**RECORDED DATA**
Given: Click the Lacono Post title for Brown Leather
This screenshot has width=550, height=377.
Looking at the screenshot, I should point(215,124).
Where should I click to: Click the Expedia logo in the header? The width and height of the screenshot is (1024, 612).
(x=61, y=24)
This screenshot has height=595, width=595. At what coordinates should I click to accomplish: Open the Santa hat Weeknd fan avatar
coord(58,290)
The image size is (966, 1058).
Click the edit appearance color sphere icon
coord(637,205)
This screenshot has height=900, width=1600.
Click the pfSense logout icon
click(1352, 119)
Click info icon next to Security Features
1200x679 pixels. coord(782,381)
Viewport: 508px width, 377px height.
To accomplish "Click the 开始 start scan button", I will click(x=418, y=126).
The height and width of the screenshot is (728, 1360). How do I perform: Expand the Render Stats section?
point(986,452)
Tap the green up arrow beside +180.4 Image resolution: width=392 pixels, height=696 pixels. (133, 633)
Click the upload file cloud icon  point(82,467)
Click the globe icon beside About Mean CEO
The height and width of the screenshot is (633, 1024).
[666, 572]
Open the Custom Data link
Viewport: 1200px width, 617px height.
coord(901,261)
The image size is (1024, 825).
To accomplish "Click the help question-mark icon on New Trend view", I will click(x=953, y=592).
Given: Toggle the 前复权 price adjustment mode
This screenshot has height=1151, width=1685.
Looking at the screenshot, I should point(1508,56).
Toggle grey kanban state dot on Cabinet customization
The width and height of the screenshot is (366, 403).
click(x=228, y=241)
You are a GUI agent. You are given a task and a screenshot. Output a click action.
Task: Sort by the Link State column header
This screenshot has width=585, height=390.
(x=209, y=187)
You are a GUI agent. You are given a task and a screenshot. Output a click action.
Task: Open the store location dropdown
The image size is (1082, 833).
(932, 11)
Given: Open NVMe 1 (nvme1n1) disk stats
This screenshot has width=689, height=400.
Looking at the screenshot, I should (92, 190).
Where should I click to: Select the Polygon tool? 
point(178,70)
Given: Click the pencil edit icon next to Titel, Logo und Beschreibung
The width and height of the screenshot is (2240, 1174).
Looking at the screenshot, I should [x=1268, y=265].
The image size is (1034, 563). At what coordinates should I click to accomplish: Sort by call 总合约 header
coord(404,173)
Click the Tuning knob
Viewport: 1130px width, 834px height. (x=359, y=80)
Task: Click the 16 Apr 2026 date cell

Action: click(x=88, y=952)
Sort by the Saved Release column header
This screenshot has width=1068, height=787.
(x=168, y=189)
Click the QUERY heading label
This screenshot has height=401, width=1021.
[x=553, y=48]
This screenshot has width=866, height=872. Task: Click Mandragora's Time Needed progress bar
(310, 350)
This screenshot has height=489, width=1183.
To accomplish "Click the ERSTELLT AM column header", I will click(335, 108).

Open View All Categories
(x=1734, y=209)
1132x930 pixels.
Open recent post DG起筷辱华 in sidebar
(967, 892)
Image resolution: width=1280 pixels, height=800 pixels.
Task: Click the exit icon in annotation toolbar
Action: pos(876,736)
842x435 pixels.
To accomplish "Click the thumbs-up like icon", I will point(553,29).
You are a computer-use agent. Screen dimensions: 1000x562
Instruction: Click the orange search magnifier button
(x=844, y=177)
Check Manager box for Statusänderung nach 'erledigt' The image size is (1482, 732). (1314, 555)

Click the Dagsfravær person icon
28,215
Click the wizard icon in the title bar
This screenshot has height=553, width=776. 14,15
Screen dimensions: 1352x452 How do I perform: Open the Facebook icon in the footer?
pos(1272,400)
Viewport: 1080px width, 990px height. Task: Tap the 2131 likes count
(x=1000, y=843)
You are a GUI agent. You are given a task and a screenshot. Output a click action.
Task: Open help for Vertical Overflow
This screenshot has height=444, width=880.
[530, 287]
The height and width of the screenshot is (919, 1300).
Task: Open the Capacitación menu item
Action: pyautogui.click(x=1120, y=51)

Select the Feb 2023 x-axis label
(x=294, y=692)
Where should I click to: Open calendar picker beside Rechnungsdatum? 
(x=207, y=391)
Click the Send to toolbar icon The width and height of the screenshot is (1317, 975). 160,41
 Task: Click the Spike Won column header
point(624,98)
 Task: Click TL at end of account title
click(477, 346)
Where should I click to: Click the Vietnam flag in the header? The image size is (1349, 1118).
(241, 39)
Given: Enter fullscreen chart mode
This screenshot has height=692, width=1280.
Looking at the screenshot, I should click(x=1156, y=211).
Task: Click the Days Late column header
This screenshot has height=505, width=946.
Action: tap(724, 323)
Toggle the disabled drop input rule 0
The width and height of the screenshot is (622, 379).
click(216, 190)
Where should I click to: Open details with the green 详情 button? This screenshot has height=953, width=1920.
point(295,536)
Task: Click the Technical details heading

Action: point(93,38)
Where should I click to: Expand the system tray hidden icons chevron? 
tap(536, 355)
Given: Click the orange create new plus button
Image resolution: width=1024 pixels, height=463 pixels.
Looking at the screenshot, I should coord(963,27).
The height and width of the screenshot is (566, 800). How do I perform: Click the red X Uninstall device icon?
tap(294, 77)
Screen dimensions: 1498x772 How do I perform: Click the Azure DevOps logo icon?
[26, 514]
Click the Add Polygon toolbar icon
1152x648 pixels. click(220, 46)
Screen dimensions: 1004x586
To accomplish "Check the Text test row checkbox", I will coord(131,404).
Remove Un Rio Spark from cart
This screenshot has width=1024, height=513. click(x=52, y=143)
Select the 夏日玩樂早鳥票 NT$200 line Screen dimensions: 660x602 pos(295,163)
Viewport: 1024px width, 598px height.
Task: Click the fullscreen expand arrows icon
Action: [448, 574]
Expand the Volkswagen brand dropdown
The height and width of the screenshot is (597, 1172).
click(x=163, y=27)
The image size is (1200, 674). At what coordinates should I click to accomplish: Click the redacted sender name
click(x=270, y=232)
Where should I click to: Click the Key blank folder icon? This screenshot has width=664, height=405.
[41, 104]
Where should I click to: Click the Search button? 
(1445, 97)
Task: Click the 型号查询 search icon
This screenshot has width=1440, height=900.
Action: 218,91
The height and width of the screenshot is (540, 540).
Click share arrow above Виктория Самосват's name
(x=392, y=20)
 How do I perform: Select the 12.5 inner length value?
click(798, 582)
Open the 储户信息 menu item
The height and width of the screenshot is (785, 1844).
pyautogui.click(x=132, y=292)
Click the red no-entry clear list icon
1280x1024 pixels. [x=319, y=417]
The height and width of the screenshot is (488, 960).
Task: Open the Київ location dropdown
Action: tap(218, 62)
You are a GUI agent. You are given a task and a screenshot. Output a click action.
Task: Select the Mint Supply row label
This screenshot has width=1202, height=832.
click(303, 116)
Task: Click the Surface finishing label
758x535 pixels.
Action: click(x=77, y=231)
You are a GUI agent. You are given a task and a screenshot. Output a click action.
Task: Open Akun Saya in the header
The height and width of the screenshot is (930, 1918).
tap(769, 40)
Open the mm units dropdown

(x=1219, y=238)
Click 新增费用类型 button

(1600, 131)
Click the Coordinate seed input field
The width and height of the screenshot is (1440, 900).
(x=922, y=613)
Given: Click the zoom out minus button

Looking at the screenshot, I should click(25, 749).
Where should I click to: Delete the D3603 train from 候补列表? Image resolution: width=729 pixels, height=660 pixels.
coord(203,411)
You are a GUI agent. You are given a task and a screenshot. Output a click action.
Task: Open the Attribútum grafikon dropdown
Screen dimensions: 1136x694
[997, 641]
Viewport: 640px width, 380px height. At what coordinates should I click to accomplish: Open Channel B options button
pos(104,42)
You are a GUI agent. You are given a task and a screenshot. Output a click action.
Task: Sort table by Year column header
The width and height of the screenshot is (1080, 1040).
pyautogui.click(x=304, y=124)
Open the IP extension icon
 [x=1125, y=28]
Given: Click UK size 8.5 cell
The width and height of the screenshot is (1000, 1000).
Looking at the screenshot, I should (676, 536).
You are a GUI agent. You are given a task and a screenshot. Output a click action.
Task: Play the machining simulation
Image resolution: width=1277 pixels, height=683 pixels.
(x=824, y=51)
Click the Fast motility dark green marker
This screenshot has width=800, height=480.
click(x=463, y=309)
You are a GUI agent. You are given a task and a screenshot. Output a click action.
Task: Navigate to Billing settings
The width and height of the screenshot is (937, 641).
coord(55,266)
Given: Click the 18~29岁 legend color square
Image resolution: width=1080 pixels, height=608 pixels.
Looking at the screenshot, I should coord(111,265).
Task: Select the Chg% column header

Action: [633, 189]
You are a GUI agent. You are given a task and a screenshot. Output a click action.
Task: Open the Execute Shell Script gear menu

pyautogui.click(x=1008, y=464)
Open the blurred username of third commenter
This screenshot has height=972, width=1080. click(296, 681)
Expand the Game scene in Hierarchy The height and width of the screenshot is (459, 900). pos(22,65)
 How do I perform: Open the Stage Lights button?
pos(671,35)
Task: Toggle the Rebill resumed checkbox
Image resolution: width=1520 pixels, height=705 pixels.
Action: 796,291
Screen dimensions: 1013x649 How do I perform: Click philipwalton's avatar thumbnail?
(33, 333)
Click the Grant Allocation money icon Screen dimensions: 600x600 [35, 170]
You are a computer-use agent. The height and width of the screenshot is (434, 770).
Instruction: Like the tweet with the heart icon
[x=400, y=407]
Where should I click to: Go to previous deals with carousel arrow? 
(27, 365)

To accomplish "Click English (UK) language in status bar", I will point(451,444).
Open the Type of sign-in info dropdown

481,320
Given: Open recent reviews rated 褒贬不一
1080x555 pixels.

**WHAT YOU NEED TO DO**
Work through the records above. Copy every line with the string "Toggle".

**EXERCISE RESULT**
Given: Toggle the 前复权 price adjustment mode
Toggle grey kanban state dot on Cabinet customization
Toggle the disabled drop input rule 0
Task: Toggle the Rebill resumed checkbox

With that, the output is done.